WORK ITEM:
In the listing that follows, count the lines that include "Given", and answer with the total alone.

*** MATERIAL TO PROCESS ***

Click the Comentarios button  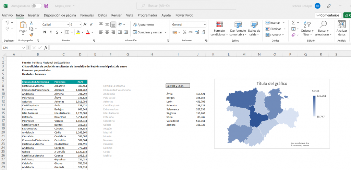(328, 15)
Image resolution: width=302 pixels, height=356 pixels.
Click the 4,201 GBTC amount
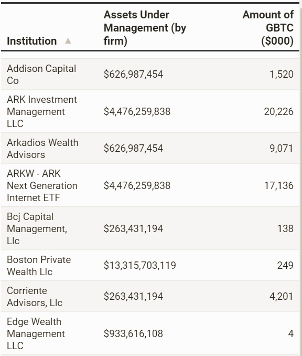click(282, 296)
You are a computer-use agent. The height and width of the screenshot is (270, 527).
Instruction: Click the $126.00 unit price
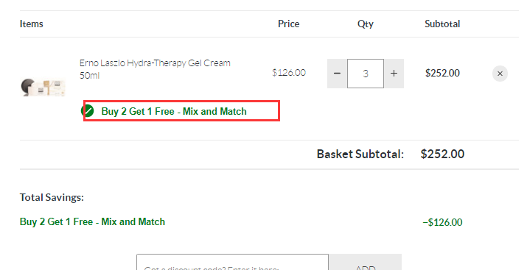tap(289, 73)
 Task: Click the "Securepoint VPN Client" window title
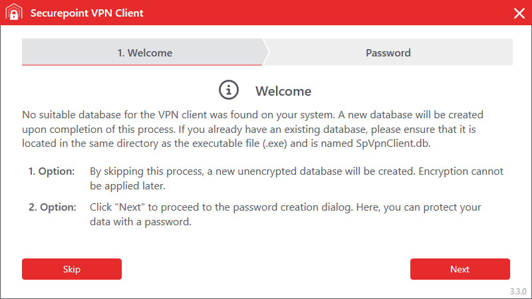(x=86, y=13)
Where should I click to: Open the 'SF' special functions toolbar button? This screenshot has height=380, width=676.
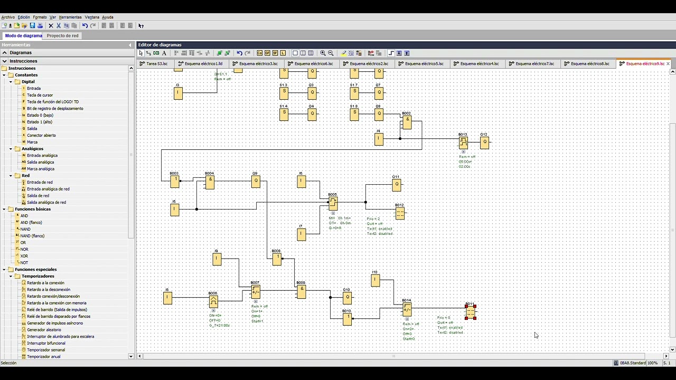click(x=275, y=53)
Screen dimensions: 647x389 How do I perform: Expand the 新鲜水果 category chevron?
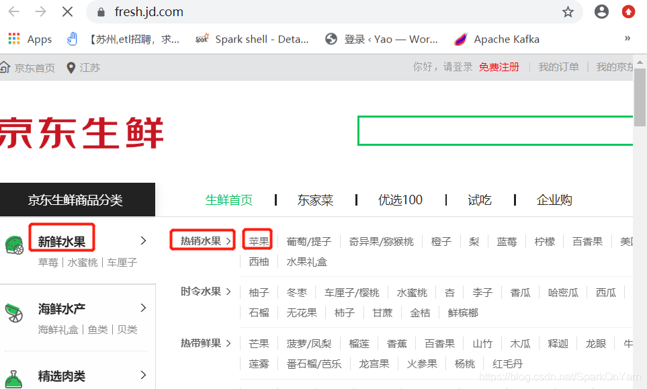[x=142, y=239]
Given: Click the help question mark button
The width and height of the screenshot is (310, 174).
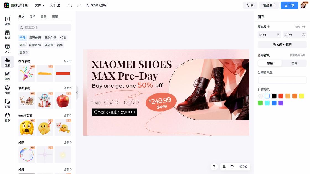Looking at the screenshot, I should 214,167.
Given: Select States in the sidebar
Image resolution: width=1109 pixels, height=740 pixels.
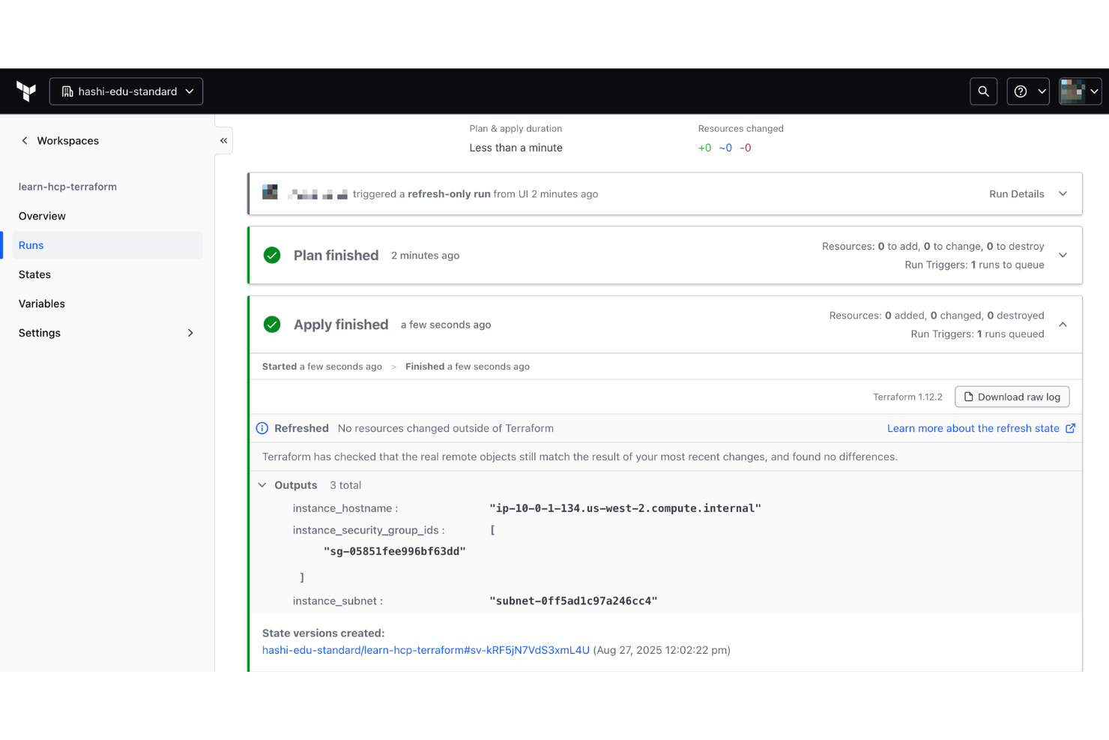Looking at the screenshot, I should [34, 274].
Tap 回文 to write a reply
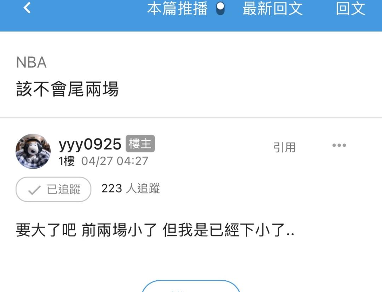 pos(350,9)

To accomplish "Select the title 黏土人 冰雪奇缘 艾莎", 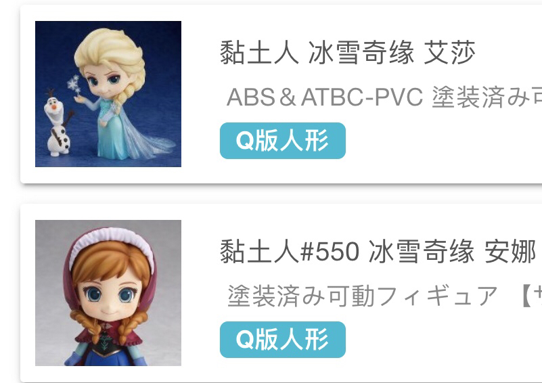I will coord(347,53).
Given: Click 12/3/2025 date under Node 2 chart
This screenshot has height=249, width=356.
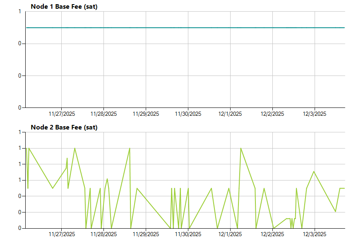Looking at the screenshot, I should pos(315,234).
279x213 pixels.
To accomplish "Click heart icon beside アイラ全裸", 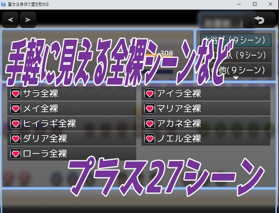I will tap(149, 94).
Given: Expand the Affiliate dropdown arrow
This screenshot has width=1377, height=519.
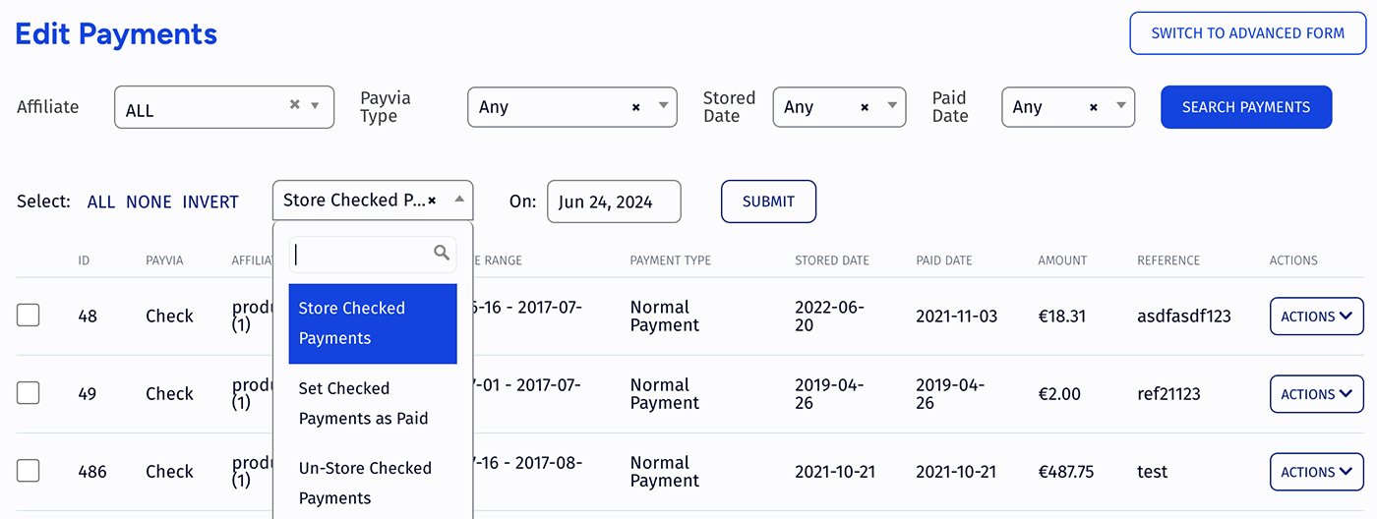Looking at the screenshot, I should 316,105.
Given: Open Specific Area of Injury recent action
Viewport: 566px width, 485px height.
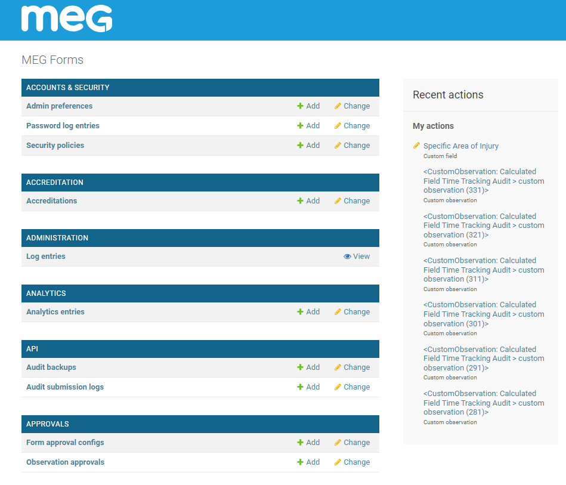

*** End of MATERIAL TO PROCESS ***

OUTPUT OF THE EXERCISE:
5